Many other questions were asked. “How can you convince your fellow members of congress to support our low-income Americans who need healthcare?” was among one of them. “If you cut an already insufficient budget to take care of all those vulnerable people, you are going to put people in the absolute most dire circumstances… it is not politics, it is life,” McGarvey said in his response.
McGarvey’s constituents have other questions for him though, regarding the amount of aggressiveness he intends to use in the future. “You have said in interviews that they are willing to defy courts… when lawful institutions are unlawful, and the only option we have left is non-violent, non-cooperation, and civil disobedience. Are you or your staff willing to practice civil disobedience?” one such constituent says.

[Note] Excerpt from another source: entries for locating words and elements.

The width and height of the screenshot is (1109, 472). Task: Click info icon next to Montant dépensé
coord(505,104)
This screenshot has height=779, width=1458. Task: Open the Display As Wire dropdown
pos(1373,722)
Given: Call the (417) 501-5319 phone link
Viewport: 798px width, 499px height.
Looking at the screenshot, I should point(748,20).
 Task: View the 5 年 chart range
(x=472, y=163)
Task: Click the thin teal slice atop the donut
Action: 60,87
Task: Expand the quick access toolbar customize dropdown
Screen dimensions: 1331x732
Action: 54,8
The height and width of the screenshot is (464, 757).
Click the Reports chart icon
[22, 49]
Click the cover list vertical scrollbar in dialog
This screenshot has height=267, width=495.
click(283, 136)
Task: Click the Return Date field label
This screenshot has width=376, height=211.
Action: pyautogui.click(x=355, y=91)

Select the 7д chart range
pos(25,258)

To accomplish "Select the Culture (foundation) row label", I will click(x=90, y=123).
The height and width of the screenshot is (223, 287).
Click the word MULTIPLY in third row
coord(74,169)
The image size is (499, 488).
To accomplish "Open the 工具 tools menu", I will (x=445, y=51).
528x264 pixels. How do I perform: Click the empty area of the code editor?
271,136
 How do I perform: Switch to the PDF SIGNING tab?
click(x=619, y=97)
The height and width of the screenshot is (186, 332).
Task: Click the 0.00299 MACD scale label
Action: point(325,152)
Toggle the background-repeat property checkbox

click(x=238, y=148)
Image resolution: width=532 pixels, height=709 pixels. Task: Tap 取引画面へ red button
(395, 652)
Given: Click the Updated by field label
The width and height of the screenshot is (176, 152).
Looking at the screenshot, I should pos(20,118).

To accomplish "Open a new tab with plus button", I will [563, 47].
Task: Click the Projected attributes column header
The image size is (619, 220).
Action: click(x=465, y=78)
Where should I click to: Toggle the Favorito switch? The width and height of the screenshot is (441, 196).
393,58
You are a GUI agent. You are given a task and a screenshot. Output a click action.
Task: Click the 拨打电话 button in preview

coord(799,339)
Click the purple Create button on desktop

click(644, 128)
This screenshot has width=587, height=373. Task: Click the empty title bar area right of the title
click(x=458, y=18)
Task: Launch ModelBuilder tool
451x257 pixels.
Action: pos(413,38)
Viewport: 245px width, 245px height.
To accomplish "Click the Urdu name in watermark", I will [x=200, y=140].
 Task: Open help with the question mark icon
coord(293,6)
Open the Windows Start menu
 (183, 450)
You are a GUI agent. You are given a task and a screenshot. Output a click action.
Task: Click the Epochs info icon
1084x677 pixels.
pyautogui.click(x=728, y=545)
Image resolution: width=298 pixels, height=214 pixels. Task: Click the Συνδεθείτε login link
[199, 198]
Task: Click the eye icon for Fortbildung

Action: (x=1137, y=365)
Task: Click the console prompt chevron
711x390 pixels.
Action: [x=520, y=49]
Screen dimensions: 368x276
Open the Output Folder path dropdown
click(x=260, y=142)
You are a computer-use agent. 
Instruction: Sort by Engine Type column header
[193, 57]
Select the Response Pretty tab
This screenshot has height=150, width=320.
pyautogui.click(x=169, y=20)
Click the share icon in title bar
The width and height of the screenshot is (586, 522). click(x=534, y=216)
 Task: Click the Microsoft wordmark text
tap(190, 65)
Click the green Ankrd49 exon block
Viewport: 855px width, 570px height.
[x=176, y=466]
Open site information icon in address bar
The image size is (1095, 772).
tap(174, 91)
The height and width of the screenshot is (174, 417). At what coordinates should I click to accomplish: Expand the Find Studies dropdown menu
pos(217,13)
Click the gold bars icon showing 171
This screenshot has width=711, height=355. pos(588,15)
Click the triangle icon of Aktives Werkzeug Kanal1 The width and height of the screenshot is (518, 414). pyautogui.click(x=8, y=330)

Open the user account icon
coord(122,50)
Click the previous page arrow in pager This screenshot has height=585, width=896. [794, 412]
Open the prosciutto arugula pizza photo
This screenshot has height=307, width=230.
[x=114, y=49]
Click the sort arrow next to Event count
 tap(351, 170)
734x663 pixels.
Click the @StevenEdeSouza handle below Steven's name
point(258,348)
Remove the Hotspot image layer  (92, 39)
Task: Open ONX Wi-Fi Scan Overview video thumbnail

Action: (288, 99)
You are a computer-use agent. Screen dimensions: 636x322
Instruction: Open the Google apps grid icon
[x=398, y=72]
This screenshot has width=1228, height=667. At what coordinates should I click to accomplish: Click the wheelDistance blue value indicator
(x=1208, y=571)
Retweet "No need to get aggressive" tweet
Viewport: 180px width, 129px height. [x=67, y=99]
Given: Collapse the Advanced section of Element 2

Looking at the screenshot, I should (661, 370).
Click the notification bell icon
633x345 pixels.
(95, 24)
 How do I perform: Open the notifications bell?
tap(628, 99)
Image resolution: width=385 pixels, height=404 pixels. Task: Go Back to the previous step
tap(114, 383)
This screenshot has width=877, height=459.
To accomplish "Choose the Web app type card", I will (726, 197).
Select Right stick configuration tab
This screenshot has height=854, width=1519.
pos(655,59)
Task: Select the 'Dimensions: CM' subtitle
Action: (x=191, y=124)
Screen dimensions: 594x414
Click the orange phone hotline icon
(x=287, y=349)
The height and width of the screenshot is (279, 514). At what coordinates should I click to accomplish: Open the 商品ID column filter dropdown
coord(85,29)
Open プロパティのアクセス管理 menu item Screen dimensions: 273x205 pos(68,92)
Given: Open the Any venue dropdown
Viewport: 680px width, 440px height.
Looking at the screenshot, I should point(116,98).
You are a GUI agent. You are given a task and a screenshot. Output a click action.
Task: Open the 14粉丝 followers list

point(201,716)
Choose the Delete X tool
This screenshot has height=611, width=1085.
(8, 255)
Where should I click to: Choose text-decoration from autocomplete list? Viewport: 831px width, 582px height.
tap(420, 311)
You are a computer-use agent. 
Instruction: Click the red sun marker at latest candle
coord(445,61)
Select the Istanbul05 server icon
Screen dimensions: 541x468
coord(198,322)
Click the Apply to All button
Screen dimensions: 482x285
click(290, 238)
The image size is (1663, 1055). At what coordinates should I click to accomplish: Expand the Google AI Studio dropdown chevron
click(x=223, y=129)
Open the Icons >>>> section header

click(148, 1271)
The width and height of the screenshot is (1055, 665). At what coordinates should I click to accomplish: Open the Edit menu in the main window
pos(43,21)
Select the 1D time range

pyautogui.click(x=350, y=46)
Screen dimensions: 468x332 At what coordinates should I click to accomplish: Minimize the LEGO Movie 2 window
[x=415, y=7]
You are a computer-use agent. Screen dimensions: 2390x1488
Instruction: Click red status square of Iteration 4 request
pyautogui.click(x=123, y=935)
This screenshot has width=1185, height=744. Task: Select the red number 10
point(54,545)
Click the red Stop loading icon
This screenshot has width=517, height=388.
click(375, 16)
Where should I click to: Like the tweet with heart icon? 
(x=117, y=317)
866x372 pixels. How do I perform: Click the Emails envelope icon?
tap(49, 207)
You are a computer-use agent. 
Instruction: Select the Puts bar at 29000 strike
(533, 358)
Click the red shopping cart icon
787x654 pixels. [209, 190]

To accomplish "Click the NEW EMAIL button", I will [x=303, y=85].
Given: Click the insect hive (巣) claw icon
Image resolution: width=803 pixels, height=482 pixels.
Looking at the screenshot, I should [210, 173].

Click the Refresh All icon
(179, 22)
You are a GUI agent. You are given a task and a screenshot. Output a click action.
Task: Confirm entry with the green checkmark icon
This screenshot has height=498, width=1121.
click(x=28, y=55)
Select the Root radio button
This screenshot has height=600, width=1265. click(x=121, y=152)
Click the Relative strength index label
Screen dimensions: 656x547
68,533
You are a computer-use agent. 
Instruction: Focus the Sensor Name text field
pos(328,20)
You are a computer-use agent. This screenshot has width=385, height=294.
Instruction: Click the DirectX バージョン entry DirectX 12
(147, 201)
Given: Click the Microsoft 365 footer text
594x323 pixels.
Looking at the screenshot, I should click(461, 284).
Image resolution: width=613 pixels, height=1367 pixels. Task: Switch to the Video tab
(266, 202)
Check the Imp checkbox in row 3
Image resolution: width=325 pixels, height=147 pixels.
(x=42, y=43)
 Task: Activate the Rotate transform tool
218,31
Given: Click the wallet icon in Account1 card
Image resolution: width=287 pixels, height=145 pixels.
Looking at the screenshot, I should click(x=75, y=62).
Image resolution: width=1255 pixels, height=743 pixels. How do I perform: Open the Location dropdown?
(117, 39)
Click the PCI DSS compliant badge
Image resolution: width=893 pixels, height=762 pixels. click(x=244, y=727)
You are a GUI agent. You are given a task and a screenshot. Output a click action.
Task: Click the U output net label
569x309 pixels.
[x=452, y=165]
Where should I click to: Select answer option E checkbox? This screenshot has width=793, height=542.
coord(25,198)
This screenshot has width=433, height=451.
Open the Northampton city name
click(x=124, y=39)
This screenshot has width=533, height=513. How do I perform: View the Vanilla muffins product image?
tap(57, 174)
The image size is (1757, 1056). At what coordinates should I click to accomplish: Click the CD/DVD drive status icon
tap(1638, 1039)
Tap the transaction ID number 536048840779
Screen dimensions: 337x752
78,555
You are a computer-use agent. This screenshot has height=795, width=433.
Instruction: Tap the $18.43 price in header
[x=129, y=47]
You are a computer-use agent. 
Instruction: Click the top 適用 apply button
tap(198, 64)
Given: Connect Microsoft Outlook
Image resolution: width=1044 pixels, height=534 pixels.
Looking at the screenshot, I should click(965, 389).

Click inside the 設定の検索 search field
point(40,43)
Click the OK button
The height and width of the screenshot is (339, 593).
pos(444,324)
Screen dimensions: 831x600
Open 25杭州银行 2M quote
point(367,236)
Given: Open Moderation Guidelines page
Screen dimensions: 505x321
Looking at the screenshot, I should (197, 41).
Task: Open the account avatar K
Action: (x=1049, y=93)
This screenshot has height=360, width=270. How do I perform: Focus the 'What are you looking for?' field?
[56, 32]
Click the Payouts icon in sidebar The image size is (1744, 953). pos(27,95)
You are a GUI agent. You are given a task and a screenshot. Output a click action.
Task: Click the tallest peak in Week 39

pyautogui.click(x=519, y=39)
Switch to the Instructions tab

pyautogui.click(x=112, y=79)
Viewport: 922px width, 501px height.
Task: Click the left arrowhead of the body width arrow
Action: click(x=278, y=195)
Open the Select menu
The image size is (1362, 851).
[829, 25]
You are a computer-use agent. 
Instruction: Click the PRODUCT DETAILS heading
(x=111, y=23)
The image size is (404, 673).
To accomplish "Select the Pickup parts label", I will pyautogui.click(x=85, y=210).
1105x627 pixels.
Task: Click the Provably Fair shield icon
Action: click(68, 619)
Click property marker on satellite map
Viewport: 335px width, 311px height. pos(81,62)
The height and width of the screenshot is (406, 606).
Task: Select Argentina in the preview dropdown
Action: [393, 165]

McGarvey says, “It’s absolutely frightening to think the president of the United States really and truly not just does something that’s unconstitutional, but then defies the courts that say it’s unconstitutional.” Congressman McGarvey also held a town hall at Central High School on Saturday, February 22. People in the crowd then started chanting “get arrested”, saying that McGarvey needs to take more extreme approaches in government disputes. “I really appreciate what you’re doing, but I have to tell you though, it’s not enough,” a man says on Sunday. “The time to be nice is over,” McGarvey says in response.
Another major concern, especially for Ballard High School, is the challenges facing the Department of Education. McGarvey responds, “I think it’s disastrous what they’ve done. When Kentucky gets a billion dollars in funding from the Department of Education for our already under-resourced public schools… Thomas Jefferson created the Department of Education and did so in part because he did not want us to have a caste system… To dismantle the department of education, to take resources out of public schools, to take dollars away from kids who want to go to college… I think it is short-sighted, it is wrong, it’s cruel.” JCPS serves around 97,000 students today and is Kentucky’s largest school system.
Connor Perry, Miss Kentucky 2024, says “I have severe concerns about the quality of education in Kentucky… It is important to know what you are prepared to do and more importantly how we can help protect JCPS… One, how can I help you, two, what are the actual steps we are going to take?” The Congressman says that “Louisville only goes as far as its educational institutions allow it to go. We must have the resources we need in our public schools…The only entity you don’t want running JCPS is the United States congress. We don’t and we shouldn’t decide curriculum… The biggest tool we have in our tool box is funding.”
Amy and Jason Squires are concerned citizens of the Louisville community. “The chaos in Washington” is what has brought them to the town hall. “There are more people that are feeling like I’m feeling,” says Amy Squires, “and afraid to speak up,” says Jason Squires.